Arthur Derounian was an Armenian-American journalist and author known for investigative undercover reporting on fascism, antisemitism, and subversive propaganda. He became best recognized for Under Cover, published in 1943, and he later pursued similarly intensive reporting through the anti-fascist work associated with Friends of Democracy. Across his career, he cultivated the persona of a relentless field investigator—insistent, granular, and willing to embed himself where access was hardest. His writing and organizing efforts positioned him as a determined opponent of violent radicalism and political extremism in the United States and beyond.
Early Life and Education
Arthur Derounian was born Avedis Boghos Derounian on April 9, 1909, and his early life moved through a region shaped by instability in the late Ottoman period and the upheavals of the Balkan Wars and the First World War. His family later relocated multiple times, spending periods in Turkey and in Sofia, Bulgaria, before emigrating to the United States and settling in Mineola, New York. His formative years and education were tied to journalism, and he studied at New York University’s School of Journalism. He also married Marie Nazarian and later raised a daughter and a son.
Career
Arthur Derounian wrote under multiple pen names, including John Roy Carlson, and he built a reputation for investigative work that blended reporting with infiltration. During the 1930s, his career sharpened around political violence and extremist ideology, particularly after the assassination of Archbishop Leon Tourian in 1933, which left him deeply shaken. In the years that followed, he directed his efforts toward opposing the Dashnaks and other violent radicals, and he increasingly focused on fighting fascism and racism in the public sphere.

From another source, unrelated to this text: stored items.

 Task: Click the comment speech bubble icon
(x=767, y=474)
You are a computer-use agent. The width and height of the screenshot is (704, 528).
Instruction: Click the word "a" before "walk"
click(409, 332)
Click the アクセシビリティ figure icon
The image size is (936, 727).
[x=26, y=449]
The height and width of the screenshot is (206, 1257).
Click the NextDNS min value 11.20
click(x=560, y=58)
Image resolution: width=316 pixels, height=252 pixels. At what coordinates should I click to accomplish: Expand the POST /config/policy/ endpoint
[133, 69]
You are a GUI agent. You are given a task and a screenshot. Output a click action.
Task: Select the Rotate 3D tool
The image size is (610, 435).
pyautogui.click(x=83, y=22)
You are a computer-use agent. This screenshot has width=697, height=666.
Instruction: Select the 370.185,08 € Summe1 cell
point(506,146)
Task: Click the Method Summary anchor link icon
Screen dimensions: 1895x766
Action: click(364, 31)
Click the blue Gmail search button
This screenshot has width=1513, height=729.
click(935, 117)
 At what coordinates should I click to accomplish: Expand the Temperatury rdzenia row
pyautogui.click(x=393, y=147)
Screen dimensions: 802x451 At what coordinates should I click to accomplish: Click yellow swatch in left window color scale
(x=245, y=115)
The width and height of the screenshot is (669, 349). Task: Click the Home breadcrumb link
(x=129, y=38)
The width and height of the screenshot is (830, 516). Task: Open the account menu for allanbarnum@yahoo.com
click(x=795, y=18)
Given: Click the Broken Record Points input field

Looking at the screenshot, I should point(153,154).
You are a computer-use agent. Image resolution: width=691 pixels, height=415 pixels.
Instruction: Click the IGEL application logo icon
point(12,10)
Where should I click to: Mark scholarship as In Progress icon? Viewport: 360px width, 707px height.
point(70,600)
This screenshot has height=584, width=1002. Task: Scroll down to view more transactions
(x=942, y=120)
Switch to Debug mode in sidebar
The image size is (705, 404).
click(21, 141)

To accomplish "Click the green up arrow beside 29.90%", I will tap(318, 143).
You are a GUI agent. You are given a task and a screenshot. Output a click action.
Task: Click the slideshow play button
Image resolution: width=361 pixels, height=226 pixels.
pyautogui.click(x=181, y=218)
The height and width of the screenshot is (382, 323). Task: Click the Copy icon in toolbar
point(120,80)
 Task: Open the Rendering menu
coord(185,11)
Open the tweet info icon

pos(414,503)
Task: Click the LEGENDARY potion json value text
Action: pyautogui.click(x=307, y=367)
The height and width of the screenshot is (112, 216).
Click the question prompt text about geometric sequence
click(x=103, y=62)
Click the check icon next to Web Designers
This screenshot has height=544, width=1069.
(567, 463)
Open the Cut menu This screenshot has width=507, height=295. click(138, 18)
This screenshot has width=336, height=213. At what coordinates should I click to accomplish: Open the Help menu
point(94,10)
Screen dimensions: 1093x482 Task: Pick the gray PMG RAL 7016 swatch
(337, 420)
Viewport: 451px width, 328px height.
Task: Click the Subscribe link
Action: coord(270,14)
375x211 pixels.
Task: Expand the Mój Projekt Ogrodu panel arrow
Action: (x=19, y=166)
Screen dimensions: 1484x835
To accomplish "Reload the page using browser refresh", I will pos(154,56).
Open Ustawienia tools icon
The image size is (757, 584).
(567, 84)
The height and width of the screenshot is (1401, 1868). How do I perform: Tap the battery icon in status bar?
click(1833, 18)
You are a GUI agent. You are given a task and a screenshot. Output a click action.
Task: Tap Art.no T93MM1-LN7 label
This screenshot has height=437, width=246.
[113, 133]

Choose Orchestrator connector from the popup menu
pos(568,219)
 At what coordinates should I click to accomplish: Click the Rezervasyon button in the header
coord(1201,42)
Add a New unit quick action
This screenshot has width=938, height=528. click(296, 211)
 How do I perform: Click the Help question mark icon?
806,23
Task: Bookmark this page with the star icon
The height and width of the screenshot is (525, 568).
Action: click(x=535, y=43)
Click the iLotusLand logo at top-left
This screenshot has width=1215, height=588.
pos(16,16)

In the early 1940s, Derounian’s work became widely visible through Under Cover, which framed his investigative stance toward Axis activity and “enemies within” as an urgent American issue. The book established him as a journalist willing to map hidden networks and to name organizations and individuals he believed were enabling subversive influence. His approach emphasized persistence, documentation, and close observation, reflecting a worldview in which political extremism thrived through clandestine organizing and persuasive propaganda. The book’s reach helped make his undercover methods part of mainstream discussion.
Derounian also contributed to the broader ecosystem of anti-extremist advocacy through editorial and writing work for periodicals and organizations. He wrote for the Armenian Mirror-Spectator and for Fortune Magazine, and he later worked with the Council Against Intolerance and the Friends of Democracy. In this period, he increasingly operated at the intersection of journalism and organizational investigation, treating publishing as an extension of an ongoing inquiry. His role moved beyond author to investigator and chief researcher within the anti-fascist milieu.
In the 1950s, Derounian founded and managed the Armenian Information Service, translating his investigative instincts into a sustained institutional effort focused on information dissemination. This work reflected a continuity between his earlier efforts against extremism and a broader commitment to shaping public understanding through carefully curated materials. He also maintained an editorial engagement with major political texts, including editing the manifesto of Armenia’s first Prime Minister, Hovhannes Kajaznuni. That editorial work suggested that Derounian saw information as a strategic instrument of national and political clarity.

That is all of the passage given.